The problem —
Please return all lines from the records below that include the string "category".

Collected data
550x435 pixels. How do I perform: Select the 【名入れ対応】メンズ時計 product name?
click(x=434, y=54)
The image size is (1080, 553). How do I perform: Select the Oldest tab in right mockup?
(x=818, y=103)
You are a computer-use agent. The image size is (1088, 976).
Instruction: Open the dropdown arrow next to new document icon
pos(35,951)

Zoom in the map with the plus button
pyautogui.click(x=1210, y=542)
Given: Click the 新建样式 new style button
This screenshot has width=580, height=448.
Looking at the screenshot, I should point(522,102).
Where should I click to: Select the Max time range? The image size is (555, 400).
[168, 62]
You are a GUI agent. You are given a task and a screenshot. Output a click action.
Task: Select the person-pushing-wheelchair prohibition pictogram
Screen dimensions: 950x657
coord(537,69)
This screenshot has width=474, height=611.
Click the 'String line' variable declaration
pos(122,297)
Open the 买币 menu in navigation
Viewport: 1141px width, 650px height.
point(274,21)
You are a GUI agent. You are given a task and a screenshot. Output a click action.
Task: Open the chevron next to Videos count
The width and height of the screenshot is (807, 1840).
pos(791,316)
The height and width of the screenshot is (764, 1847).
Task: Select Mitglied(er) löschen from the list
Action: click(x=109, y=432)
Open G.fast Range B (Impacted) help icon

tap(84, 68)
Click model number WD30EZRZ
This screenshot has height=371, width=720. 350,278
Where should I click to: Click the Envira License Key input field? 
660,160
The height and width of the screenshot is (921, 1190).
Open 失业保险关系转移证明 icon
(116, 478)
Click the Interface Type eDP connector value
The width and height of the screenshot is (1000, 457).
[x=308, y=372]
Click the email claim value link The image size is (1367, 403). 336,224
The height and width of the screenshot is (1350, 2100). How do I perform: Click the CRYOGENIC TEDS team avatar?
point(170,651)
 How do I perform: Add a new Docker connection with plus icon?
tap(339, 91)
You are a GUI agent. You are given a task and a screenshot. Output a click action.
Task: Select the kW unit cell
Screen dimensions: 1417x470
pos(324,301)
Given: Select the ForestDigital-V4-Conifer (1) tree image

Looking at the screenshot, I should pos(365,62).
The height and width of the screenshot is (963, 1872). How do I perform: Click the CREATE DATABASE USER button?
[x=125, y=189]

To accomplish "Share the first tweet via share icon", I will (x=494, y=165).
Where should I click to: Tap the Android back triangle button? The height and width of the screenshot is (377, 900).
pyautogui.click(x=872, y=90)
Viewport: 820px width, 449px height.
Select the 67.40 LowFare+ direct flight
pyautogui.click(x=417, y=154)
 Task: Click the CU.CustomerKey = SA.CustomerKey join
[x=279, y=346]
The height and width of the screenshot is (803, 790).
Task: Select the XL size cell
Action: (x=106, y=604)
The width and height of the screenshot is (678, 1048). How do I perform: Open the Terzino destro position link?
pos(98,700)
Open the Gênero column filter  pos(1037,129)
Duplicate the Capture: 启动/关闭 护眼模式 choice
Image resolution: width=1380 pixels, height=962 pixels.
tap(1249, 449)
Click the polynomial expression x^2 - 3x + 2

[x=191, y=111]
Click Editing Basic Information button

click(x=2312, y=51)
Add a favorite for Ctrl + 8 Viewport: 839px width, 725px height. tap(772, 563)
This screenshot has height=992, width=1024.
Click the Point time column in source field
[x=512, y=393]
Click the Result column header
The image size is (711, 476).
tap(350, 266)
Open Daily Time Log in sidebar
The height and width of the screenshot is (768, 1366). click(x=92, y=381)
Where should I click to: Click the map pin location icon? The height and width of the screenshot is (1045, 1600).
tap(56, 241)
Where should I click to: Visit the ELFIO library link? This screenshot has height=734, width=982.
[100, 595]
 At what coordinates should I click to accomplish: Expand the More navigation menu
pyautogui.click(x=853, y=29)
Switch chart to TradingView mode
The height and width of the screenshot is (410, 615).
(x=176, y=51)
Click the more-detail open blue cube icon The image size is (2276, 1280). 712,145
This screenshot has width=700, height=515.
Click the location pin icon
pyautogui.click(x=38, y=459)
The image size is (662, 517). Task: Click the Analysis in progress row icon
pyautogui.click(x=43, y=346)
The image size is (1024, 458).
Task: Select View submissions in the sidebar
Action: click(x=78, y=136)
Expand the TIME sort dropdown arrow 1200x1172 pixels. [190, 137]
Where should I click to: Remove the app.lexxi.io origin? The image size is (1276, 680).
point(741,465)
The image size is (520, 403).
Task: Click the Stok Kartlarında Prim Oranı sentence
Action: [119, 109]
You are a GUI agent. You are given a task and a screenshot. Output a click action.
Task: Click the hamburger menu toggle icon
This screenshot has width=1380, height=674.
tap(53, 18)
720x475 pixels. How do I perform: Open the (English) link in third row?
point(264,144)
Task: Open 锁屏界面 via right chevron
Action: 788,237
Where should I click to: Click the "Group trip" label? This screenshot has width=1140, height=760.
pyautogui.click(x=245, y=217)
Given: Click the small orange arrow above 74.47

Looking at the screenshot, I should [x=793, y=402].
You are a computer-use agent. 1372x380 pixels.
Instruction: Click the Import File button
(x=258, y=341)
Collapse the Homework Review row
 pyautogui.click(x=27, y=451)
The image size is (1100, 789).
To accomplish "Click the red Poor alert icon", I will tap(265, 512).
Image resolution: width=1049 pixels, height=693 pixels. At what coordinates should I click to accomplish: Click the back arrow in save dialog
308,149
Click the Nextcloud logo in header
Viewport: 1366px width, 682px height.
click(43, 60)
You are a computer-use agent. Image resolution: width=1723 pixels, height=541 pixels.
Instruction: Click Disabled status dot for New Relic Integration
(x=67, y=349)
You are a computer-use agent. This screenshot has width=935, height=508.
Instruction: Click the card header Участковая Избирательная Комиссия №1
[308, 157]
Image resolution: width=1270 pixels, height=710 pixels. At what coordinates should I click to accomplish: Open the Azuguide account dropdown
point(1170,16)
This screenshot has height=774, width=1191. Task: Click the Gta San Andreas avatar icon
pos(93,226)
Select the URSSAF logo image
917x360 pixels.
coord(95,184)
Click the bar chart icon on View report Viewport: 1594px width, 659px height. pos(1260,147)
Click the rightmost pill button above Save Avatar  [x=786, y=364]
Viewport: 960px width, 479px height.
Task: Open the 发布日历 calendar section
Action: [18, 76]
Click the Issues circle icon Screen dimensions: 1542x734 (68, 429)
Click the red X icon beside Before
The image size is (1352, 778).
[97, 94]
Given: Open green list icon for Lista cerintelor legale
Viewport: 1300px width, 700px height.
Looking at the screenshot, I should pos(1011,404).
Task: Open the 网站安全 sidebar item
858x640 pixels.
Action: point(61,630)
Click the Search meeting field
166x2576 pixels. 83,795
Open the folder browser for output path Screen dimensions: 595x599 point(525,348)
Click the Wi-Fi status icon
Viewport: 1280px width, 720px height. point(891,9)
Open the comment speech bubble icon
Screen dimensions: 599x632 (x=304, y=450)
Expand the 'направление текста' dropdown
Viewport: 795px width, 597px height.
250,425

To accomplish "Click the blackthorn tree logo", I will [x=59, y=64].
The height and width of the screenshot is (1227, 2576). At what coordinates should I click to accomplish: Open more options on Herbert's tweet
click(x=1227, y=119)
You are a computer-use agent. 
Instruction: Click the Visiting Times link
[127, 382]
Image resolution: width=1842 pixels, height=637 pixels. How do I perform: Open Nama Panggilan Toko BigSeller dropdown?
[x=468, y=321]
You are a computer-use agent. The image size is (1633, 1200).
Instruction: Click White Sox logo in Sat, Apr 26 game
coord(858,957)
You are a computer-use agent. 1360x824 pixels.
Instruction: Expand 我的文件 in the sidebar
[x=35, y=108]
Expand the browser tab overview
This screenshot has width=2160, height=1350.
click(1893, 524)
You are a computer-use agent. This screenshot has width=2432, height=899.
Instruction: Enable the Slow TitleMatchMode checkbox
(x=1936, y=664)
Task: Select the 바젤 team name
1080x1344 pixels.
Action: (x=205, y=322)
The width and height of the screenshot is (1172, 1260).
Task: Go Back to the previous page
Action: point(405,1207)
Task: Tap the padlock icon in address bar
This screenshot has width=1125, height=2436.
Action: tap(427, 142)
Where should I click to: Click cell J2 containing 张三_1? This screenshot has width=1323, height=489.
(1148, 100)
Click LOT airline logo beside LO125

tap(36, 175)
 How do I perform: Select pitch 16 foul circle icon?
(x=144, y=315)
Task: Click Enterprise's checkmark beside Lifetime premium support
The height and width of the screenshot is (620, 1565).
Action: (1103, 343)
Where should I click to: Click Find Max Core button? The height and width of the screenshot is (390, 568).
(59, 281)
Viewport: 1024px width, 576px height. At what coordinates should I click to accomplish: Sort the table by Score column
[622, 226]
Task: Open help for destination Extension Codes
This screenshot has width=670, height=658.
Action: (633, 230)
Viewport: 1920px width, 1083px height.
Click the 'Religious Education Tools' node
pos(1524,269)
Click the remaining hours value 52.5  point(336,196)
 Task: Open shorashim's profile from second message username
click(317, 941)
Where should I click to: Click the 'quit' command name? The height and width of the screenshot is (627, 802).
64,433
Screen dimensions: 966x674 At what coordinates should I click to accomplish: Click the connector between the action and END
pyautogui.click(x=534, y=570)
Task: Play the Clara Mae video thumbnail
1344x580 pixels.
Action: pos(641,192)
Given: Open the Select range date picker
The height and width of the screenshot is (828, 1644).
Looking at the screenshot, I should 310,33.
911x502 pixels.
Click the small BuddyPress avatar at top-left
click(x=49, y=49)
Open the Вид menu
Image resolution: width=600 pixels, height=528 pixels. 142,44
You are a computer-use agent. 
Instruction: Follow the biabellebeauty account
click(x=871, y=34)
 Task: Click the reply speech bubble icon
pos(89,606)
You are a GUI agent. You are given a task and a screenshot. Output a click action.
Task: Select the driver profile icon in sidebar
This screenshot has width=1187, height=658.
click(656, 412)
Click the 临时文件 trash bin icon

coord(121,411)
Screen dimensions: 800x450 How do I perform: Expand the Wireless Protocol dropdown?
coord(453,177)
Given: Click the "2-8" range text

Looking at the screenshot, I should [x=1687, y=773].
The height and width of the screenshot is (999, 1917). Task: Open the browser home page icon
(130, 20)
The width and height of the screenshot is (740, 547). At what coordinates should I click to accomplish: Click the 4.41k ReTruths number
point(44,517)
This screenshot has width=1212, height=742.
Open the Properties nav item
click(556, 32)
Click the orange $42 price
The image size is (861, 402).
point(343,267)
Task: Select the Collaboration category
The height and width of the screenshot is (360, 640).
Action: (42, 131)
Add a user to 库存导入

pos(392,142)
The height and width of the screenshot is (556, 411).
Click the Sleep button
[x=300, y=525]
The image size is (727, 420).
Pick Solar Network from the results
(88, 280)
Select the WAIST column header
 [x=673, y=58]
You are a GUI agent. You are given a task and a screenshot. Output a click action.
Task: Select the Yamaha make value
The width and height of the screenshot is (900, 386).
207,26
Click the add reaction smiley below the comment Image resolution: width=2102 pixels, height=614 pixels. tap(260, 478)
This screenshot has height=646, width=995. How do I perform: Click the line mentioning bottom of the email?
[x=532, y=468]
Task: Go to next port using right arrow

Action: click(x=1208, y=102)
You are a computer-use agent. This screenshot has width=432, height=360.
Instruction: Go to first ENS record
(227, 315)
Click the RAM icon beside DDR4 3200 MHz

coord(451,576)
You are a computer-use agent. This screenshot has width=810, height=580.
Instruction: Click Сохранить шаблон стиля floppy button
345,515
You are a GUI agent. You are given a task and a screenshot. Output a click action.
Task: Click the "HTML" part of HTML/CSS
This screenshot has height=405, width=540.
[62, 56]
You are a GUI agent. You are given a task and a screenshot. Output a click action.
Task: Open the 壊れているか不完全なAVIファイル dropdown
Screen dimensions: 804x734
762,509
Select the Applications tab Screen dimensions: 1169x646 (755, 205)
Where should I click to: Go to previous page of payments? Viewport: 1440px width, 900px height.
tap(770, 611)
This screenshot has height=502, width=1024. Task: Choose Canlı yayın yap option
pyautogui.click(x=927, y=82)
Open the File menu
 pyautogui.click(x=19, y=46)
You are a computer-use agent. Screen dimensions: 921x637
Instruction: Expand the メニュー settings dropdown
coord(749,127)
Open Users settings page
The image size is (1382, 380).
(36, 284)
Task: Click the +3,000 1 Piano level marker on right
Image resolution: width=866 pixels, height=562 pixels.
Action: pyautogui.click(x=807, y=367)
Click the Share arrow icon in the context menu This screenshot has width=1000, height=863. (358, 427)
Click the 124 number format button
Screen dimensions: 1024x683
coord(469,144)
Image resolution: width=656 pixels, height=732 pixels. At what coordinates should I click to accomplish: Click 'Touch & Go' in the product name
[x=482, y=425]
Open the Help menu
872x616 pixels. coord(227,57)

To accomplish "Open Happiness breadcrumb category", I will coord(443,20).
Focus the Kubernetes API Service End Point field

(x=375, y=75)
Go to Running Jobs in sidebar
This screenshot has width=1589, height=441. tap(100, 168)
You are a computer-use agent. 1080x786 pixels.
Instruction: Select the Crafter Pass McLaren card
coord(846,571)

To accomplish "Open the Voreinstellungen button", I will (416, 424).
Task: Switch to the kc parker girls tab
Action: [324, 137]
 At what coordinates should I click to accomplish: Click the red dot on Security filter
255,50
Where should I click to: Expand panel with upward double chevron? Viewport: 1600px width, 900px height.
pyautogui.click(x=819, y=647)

Result of this task —
Task: Select the Collaboration category
To accomplish "Open Happiness breadcrumb category", I will coord(443,20).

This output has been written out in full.